Güncelleme Tarihi:
Bağış, İzmir Ticaret Odası'nın, Özel Meclis Toplantısı'na katıldı. İzmir'in Türkiye'nin Avrupa kokusunu en çok hissettiren illerinden biri olduğunu ifade eden Bağış, Avrupalıların İzmir'de birkaç saat geçirdiklerinde, Türkiye ile ilgili mesajları alabileceklerini söyledi.
Türkiye'nin birçok alanda başarı elde eden, dünyada takdir edilen bir ülke olduğuna dikkati çeken Bağış, son 100 yılın en ciddi ekonomik krizinin etkileri çok net görülürken, bankalar iflas ederken, Türkiye'de 2008-2010 yılları arasında zarar eden tek bir banka olmadığını, kamu, özel sektör bütün firmaların kar ettiğini kaydetti.
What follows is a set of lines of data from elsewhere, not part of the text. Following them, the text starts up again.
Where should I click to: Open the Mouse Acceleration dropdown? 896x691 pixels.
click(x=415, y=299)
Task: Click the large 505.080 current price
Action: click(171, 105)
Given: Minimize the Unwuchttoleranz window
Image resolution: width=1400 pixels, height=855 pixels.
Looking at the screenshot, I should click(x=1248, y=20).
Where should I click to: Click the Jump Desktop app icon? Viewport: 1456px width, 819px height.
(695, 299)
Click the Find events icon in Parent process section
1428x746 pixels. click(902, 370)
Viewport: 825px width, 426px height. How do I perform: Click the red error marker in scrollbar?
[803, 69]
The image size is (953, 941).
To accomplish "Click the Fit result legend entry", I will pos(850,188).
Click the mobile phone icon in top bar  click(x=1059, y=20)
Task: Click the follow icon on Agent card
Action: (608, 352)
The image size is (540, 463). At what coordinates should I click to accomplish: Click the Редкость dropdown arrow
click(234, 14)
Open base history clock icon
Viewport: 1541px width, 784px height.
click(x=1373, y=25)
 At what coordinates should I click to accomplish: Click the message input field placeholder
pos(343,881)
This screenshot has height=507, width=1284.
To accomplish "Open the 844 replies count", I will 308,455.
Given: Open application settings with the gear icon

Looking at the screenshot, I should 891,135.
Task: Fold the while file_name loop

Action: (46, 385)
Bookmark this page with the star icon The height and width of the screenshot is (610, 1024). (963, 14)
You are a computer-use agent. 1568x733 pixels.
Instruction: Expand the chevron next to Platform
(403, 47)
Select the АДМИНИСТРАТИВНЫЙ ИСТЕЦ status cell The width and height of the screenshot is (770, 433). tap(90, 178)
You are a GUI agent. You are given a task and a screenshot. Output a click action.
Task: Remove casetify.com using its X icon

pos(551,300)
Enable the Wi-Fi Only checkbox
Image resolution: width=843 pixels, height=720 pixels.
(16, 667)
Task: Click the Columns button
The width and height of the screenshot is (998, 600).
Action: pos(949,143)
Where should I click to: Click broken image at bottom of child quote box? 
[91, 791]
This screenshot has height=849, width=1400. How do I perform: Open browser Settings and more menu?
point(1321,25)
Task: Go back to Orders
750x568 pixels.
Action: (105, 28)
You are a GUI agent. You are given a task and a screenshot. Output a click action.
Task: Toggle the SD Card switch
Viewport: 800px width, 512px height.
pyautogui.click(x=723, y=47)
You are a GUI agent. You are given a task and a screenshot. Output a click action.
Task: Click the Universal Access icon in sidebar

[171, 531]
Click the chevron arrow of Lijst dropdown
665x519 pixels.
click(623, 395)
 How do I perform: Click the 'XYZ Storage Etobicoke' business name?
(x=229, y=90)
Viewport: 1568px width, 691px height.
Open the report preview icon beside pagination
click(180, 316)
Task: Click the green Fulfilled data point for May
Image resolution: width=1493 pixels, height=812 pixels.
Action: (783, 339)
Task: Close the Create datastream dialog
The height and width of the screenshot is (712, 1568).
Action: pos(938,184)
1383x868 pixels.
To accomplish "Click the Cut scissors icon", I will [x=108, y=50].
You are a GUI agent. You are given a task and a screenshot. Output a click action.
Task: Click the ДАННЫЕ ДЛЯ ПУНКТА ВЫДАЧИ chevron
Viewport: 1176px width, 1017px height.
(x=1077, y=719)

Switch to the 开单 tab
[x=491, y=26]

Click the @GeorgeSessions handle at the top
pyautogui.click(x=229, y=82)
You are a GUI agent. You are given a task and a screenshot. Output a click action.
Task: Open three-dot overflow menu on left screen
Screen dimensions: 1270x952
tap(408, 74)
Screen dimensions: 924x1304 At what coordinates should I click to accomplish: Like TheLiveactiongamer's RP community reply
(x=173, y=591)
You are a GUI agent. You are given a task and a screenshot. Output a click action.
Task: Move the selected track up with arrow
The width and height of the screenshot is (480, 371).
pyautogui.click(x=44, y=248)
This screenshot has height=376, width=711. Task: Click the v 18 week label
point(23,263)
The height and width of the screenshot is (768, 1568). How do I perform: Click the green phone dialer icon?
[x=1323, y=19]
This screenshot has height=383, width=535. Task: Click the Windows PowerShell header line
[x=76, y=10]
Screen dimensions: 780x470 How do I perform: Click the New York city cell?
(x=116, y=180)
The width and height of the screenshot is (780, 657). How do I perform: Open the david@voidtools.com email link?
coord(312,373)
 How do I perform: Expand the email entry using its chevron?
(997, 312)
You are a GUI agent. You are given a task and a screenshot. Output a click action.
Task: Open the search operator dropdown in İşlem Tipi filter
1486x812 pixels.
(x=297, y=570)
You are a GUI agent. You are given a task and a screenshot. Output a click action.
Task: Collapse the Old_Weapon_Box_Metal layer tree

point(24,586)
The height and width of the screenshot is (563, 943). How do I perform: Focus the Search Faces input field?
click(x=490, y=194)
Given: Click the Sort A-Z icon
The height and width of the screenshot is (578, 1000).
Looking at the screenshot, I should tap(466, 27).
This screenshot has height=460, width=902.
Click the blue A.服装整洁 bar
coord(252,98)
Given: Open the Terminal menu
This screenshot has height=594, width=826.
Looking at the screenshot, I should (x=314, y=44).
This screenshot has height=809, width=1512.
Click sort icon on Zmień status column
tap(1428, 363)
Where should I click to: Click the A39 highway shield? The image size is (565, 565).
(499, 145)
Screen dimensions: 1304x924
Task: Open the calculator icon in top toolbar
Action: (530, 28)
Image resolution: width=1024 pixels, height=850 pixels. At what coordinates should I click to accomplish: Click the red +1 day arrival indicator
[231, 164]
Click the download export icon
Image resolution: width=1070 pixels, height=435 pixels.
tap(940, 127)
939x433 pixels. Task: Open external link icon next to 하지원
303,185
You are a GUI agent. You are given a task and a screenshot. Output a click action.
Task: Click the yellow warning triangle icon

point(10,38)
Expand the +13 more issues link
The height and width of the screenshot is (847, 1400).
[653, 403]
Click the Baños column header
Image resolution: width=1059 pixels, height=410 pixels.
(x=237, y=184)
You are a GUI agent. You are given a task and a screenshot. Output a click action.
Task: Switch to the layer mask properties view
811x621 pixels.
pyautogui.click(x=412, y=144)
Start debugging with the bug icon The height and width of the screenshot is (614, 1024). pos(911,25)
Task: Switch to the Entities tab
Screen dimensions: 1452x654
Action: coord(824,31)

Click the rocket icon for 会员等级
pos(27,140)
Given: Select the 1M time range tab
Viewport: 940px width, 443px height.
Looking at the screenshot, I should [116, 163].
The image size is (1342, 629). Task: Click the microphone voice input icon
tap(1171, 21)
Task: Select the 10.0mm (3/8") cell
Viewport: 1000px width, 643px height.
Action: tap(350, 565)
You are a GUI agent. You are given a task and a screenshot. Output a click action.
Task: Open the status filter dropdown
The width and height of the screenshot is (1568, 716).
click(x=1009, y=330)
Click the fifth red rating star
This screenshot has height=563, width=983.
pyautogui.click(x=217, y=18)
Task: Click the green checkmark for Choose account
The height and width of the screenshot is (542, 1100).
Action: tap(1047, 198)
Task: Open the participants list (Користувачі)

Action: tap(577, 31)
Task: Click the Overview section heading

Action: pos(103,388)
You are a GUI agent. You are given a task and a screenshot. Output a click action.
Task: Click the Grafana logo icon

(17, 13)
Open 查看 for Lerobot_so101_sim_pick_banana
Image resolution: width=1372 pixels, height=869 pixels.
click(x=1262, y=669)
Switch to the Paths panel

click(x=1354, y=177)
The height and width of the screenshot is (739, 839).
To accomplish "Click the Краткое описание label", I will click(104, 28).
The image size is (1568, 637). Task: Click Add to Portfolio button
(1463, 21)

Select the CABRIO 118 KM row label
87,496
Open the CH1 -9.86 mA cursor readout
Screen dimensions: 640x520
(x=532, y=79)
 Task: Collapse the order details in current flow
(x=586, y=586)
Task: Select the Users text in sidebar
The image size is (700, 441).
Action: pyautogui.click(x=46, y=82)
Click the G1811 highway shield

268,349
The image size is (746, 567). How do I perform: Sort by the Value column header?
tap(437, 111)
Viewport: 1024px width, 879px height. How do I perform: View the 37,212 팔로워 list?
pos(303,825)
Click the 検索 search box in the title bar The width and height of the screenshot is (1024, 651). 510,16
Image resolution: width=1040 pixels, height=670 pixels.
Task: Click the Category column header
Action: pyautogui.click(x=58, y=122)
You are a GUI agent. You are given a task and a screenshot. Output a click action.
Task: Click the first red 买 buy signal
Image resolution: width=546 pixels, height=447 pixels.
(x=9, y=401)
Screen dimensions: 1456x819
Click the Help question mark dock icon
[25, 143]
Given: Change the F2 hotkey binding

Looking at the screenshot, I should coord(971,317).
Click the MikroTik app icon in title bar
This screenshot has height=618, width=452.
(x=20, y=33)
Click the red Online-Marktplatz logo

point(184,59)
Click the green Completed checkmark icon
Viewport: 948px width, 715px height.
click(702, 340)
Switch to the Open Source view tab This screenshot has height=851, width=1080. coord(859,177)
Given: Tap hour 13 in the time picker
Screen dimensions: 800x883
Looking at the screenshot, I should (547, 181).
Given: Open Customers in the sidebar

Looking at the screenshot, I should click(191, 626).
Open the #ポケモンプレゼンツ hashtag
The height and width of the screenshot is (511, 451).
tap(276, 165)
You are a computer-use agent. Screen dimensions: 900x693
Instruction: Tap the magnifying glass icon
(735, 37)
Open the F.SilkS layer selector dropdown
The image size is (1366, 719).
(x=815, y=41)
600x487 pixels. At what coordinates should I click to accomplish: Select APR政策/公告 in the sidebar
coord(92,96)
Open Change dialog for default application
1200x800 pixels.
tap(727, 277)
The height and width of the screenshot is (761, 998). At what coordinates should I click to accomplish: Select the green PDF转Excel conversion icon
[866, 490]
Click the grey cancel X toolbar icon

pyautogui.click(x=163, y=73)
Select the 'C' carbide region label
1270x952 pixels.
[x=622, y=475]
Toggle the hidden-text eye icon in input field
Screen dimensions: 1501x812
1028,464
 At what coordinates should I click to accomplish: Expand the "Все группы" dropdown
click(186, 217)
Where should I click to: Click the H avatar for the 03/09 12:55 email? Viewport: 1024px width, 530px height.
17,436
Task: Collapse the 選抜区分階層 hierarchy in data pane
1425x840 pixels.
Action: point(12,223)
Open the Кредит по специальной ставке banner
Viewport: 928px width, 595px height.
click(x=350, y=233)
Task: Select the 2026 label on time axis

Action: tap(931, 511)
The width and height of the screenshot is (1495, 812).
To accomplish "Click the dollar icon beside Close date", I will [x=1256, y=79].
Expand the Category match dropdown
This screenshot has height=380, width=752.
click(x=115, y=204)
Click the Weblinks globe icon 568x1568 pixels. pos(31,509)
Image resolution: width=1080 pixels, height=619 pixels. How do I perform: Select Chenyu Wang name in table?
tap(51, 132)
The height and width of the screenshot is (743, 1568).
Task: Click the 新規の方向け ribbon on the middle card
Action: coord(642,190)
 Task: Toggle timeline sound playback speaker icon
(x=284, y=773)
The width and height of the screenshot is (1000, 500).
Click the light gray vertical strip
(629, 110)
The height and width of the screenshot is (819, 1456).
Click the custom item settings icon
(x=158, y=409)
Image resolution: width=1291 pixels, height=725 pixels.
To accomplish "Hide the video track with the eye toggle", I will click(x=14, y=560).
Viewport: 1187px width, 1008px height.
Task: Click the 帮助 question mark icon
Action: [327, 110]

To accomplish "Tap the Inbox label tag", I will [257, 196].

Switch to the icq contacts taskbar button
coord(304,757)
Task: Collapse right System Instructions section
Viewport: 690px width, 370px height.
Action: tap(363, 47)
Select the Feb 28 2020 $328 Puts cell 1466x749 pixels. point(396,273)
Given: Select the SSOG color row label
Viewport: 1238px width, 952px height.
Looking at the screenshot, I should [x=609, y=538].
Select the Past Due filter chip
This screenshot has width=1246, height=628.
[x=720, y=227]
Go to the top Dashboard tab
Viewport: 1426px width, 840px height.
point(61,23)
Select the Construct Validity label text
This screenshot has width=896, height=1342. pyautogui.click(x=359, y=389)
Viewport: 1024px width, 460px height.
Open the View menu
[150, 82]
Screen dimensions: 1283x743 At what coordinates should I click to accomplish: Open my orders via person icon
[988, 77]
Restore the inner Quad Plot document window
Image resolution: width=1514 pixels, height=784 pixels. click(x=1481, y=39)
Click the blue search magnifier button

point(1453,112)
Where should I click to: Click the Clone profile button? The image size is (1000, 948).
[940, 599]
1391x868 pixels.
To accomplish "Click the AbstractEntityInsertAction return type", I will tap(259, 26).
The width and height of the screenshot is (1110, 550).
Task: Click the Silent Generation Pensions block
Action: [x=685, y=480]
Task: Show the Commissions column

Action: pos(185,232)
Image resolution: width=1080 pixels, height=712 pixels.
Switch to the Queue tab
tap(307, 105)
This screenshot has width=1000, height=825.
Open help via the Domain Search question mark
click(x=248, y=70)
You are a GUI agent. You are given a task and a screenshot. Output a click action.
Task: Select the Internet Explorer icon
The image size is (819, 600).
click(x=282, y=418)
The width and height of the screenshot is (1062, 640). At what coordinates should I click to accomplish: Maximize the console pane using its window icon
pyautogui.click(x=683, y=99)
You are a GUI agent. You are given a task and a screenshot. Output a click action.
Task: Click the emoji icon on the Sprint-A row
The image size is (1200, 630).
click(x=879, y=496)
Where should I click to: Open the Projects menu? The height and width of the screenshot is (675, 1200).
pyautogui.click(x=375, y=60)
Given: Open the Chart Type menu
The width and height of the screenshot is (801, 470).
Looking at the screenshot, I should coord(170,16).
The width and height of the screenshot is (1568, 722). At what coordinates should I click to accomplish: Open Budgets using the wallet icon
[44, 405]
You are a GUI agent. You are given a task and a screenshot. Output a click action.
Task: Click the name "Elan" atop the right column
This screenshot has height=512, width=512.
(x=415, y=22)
Avrupalı firmaların yeni pazarlara ulaşmada Türkiye'yi tercih ettiğini belirten Bağış, diğer sıkıntısı enerji olan Avrupa'nın ihtiyaç duyduğu enerji kaynaklarının yüzde 70'inin Türkiye'nin etrafında bulunduğuna işaret etti. Bağış, “Türkiye enerji kaynakları için doğal köprüdür. Yeni pazarlara ulaşmada köprü olduğu kadar da kalkandır. Yasa dışı göçle mücadelede, uyuşturucu ve terörle mücadelede kalkan, barış için çok önemli merkezdir” diye konuştu.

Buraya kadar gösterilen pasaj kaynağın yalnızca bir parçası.